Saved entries

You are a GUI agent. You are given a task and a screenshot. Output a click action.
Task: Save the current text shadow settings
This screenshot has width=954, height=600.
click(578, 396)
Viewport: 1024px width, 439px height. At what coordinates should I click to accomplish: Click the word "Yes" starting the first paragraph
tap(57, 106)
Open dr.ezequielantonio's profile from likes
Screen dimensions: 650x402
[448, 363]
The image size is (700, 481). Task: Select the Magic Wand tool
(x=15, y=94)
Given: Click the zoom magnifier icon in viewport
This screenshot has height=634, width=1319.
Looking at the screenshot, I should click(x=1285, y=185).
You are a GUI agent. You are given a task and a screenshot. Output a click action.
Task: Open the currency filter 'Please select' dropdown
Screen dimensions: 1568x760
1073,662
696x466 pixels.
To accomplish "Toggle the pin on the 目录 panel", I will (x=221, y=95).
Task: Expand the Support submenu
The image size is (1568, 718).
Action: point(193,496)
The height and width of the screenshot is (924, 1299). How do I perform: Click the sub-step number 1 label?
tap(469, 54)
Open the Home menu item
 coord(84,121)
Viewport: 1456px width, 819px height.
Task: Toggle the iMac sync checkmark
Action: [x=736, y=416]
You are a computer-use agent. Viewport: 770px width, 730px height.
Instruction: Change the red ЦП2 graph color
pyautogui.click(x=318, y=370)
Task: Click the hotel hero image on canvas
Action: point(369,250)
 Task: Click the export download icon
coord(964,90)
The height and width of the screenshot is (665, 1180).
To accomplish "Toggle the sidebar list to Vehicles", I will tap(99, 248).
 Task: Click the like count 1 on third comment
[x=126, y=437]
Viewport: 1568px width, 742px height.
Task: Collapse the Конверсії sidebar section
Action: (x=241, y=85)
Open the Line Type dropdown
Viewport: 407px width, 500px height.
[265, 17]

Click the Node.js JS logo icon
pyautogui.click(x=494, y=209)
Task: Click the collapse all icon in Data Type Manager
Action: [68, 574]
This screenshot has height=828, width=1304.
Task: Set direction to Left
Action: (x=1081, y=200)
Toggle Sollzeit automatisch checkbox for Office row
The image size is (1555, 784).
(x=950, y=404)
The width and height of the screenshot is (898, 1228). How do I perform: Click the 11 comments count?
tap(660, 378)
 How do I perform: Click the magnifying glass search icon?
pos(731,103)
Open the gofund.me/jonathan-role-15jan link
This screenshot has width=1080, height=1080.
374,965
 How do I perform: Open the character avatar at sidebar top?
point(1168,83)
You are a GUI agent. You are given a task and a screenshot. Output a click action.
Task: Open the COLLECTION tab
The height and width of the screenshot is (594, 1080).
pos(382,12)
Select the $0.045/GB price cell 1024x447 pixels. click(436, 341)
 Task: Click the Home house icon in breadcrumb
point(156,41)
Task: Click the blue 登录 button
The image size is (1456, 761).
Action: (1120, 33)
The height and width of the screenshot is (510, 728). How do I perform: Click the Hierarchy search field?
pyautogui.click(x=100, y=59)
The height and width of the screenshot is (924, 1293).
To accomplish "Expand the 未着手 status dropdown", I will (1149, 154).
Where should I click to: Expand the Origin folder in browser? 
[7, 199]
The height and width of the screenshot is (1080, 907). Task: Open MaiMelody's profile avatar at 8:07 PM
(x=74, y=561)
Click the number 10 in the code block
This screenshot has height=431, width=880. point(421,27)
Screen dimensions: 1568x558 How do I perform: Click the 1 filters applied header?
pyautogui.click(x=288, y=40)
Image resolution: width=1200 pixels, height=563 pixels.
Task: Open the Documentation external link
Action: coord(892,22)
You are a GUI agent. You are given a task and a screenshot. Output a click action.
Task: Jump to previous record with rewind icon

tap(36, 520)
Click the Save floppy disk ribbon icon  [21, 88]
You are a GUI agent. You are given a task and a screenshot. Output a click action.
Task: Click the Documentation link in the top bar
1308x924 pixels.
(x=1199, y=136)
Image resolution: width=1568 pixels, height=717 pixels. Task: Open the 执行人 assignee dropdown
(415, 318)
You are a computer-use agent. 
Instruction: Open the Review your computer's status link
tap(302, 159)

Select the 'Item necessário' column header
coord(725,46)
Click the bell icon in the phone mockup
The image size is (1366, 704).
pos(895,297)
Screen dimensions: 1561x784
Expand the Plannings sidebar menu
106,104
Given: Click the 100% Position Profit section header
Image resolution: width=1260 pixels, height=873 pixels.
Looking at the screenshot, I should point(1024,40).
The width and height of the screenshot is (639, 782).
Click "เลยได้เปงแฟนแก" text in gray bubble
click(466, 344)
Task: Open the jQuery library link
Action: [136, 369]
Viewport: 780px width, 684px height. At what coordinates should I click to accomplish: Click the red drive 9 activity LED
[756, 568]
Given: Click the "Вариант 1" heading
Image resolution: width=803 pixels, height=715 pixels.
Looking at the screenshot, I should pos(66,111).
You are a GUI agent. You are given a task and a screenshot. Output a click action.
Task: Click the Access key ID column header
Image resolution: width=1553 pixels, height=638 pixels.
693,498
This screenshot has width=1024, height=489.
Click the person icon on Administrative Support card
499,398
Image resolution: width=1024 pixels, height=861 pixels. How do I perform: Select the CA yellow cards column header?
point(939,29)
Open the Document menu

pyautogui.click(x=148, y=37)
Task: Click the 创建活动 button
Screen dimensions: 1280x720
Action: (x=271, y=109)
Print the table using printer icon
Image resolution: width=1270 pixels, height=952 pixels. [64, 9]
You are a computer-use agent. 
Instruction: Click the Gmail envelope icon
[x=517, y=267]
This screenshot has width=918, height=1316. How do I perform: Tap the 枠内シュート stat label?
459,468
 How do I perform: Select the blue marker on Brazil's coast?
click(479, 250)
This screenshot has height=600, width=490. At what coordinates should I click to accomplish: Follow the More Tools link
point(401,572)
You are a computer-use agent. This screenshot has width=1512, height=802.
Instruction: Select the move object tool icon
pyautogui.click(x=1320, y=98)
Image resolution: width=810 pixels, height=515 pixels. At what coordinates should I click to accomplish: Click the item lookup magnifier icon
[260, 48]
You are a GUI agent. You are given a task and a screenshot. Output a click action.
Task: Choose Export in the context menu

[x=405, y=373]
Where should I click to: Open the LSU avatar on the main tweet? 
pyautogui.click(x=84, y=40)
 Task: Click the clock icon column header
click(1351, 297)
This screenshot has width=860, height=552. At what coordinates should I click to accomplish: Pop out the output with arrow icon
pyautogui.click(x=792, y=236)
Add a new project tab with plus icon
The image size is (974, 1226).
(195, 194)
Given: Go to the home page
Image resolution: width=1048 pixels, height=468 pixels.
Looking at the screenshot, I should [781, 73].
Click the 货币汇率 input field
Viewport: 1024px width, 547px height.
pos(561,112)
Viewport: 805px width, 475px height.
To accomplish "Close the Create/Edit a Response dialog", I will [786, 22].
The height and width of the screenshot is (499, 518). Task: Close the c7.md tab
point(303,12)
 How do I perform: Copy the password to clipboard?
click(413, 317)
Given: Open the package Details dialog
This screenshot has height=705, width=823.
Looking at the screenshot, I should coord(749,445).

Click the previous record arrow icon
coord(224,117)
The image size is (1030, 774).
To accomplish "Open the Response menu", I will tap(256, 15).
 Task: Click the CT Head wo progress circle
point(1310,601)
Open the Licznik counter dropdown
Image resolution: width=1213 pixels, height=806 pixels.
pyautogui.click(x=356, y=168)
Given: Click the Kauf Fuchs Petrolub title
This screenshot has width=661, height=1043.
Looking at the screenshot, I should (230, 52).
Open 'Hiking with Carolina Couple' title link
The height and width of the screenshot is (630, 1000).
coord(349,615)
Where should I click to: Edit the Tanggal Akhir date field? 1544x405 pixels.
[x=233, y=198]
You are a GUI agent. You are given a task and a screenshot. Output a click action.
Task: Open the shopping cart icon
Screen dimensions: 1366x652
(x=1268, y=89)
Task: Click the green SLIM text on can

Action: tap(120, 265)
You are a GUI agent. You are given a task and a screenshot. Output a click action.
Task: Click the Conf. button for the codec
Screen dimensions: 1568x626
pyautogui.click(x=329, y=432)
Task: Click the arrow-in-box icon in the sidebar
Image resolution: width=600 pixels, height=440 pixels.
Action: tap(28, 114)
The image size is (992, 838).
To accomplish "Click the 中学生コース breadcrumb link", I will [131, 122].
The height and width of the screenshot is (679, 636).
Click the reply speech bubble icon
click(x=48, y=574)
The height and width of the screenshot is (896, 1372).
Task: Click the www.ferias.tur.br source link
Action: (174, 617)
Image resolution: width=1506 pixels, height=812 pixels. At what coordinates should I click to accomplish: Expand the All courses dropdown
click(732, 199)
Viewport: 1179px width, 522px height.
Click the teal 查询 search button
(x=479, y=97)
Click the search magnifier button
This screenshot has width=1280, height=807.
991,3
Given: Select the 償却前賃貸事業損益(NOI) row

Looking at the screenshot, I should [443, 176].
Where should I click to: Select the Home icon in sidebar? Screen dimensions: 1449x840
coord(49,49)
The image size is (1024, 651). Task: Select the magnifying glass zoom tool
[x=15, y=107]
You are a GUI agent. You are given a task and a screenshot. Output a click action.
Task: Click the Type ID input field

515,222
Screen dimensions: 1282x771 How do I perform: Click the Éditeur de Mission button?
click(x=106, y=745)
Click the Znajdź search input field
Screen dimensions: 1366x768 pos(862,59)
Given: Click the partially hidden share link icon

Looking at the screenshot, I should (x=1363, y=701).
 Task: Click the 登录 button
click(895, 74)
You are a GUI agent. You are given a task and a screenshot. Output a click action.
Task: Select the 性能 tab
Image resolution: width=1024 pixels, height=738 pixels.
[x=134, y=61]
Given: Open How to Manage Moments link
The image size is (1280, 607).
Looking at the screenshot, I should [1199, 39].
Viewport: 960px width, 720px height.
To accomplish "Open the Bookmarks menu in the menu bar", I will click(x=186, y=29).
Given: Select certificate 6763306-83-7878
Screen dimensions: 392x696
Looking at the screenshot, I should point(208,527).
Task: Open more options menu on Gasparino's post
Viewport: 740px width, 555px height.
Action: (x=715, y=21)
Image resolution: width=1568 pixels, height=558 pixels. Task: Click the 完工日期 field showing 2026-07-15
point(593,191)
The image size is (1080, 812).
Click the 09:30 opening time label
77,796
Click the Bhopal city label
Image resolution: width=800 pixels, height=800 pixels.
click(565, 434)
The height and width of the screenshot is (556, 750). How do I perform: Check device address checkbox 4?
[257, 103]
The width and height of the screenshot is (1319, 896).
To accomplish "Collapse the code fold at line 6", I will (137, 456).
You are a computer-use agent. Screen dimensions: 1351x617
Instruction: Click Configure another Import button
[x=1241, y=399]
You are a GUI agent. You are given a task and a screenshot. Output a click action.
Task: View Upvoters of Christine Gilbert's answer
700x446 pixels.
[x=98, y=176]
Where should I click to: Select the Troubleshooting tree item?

§ Work request: Print the lines above from the one with "Task: Click the like" through the one with "Select the $0.045/GB", both included, exactly as written and nothing more.

§ Written response:
 Task: Click the like count 1 on third comment
[x=126, y=437]
Viewport: 1568px width, 742px height.
Task: Collapse the Конверсії sidebar section
Action: (x=241, y=85)
Open the Line Type dropdown
Viewport: 407px width, 500px height.
[265, 17]

Click the Node.js JS logo icon
pyautogui.click(x=494, y=209)
Task: Click the collapse all icon in Data Type Manager
Action: [68, 574]
This screenshot has height=828, width=1304.
Task: Set direction to Left
Action: (x=1081, y=200)
Toggle Sollzeit automatisch checkbox for Office row
The image size is (1555, 784).
(x=950, y=404)
The width and height of the screenshot is (898, 1228). How do I perform: Click the 11 comments count?
tap(660, 378)
 How do I perform: Click the magnifying glass search icon?
pos(731,103)
Open the gofund.me/jonathan-role-15jan link
This screenshot has width=1080, height=1080.
374,965
 How do I perform: Open the character avatar at sidebar top?
point(1168,83)
You are a GUI agent. You are given a task and a screenshot. Output a click action.
Task: Open the COLLECTION tab
The height and width of the screenshot is (594, 1080).
pos(382,12)
Select the $0.045/GB price cell 1024x447 pixels. click(436, 341)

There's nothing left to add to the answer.